:: Provided material ::

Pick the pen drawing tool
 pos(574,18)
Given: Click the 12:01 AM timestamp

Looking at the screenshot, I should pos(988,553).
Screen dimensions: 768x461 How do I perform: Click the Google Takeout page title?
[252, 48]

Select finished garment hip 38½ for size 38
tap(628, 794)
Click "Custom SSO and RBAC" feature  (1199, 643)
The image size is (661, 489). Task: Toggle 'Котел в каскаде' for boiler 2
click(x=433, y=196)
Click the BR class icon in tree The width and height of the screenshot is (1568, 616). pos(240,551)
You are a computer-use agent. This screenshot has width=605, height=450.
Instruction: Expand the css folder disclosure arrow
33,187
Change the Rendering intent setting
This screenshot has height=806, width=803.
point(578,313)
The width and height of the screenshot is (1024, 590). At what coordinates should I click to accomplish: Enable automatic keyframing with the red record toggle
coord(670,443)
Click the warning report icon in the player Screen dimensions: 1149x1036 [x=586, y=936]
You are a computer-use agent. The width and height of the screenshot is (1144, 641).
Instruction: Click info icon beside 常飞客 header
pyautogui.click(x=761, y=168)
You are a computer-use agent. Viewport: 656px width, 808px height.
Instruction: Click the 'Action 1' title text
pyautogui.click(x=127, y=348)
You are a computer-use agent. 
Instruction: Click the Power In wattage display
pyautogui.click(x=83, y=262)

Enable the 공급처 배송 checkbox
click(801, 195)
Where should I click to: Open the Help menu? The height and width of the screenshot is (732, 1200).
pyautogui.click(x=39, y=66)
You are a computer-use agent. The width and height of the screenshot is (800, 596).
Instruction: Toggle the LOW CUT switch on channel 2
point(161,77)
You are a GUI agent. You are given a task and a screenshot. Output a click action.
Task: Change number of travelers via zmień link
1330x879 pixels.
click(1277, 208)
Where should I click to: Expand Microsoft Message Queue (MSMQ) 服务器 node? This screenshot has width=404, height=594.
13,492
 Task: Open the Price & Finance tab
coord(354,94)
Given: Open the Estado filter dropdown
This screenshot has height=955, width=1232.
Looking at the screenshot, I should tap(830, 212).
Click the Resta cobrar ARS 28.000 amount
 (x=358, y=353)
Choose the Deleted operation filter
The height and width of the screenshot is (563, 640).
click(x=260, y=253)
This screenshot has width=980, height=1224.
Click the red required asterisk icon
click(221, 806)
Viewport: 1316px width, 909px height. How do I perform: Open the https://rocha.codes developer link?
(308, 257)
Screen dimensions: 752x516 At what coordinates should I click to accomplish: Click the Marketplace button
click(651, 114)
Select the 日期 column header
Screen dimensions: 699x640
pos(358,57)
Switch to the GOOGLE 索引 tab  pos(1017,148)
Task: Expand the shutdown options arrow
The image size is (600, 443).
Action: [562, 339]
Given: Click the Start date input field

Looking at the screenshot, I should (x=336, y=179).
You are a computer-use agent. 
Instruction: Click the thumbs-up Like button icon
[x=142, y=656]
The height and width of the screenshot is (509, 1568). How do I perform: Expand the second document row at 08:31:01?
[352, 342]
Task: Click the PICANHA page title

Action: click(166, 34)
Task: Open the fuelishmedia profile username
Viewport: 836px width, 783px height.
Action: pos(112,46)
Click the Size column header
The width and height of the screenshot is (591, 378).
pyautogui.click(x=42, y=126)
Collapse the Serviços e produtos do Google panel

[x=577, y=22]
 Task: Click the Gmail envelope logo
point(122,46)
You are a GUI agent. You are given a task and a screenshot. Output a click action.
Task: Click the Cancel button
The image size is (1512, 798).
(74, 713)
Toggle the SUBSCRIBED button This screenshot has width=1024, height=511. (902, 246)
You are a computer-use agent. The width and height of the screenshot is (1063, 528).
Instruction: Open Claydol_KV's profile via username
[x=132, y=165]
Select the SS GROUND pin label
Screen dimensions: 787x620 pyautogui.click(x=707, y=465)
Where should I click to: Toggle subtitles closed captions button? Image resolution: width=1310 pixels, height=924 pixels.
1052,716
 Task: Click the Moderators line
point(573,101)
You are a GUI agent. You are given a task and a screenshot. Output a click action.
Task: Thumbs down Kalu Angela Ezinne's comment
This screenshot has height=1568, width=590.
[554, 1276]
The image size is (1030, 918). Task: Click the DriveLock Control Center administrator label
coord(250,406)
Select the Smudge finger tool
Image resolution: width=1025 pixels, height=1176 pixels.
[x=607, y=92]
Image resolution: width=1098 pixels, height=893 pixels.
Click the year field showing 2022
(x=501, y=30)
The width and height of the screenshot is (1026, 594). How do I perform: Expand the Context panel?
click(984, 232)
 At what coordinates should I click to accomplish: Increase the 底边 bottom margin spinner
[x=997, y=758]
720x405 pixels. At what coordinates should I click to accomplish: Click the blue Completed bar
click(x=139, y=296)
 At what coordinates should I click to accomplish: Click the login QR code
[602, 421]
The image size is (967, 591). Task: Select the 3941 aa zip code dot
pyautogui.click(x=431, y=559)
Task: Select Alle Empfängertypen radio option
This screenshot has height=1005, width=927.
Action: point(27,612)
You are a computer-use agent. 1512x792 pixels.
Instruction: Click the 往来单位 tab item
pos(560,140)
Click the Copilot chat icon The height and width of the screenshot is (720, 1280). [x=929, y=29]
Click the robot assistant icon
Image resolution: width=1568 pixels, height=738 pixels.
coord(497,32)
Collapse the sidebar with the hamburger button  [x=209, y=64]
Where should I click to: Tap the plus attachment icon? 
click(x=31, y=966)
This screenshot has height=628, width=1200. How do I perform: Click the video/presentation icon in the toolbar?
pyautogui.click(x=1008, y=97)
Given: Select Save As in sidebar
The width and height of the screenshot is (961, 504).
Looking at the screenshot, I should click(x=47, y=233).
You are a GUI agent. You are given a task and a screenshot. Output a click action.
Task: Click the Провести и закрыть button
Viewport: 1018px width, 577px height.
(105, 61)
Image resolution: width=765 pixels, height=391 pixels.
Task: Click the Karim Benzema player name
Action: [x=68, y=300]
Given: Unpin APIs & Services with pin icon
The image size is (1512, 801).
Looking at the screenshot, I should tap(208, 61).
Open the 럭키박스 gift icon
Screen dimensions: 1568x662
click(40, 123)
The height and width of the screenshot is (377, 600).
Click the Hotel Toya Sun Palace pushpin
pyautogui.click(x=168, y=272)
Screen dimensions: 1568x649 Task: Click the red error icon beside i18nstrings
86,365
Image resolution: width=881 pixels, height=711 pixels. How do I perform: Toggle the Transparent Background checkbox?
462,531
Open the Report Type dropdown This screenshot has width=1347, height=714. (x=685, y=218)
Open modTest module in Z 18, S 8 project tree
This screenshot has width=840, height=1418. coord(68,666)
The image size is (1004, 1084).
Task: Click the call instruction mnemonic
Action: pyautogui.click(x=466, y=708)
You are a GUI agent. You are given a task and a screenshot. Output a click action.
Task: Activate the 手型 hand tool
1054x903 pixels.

:::

Problem requirements: If a line in the material contains "sidebar", show it.

Worked solution:
Collapse the sidebar with the hamburger button  [x=209, y=64]
Given: Select Save As in sidebar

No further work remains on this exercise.